What is expected: Every line containing "will" should be copied out. Go through the entries and find them.

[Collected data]
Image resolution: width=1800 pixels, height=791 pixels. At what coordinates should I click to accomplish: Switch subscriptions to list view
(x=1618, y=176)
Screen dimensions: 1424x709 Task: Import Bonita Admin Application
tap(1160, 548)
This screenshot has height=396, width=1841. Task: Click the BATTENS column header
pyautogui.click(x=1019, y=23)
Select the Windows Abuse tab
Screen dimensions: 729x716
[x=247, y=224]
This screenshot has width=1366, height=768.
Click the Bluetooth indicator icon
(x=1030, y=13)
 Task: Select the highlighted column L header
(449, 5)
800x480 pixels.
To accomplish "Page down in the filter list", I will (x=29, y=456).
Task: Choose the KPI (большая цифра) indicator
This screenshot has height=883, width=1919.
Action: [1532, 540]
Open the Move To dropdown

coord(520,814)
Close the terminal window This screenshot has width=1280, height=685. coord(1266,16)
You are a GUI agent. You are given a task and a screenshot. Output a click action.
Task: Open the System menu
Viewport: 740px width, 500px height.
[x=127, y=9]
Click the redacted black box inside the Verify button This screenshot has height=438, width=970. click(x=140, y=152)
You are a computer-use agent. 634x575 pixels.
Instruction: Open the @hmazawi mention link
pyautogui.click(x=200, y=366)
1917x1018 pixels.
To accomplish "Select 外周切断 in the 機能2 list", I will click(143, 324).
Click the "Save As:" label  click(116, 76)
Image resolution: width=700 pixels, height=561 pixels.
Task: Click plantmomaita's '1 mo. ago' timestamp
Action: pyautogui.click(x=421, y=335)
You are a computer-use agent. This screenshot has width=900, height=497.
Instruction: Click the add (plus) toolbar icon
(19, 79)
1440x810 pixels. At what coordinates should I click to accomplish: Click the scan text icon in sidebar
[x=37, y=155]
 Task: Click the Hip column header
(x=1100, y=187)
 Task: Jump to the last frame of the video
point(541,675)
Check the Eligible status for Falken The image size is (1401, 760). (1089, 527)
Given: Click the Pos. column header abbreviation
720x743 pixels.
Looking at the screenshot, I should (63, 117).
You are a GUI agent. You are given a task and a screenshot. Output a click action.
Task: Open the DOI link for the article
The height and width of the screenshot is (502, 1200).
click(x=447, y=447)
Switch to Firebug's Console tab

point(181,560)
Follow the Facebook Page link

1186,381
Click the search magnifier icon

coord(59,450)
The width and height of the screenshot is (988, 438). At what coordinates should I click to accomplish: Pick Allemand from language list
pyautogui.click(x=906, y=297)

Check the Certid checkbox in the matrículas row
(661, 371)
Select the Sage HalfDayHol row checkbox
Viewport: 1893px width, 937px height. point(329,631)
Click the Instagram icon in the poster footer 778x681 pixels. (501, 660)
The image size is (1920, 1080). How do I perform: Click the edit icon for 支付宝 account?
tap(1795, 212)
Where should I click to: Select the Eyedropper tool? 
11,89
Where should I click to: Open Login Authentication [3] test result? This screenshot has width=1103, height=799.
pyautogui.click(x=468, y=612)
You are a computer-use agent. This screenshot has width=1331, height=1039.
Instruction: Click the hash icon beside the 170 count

Answer for this exercise:
To accomplish "Page down in the filter list", I will (x=29, y=456).
To accomplish "Select 外周切断 in the 機能2 list", I will click(143, 324).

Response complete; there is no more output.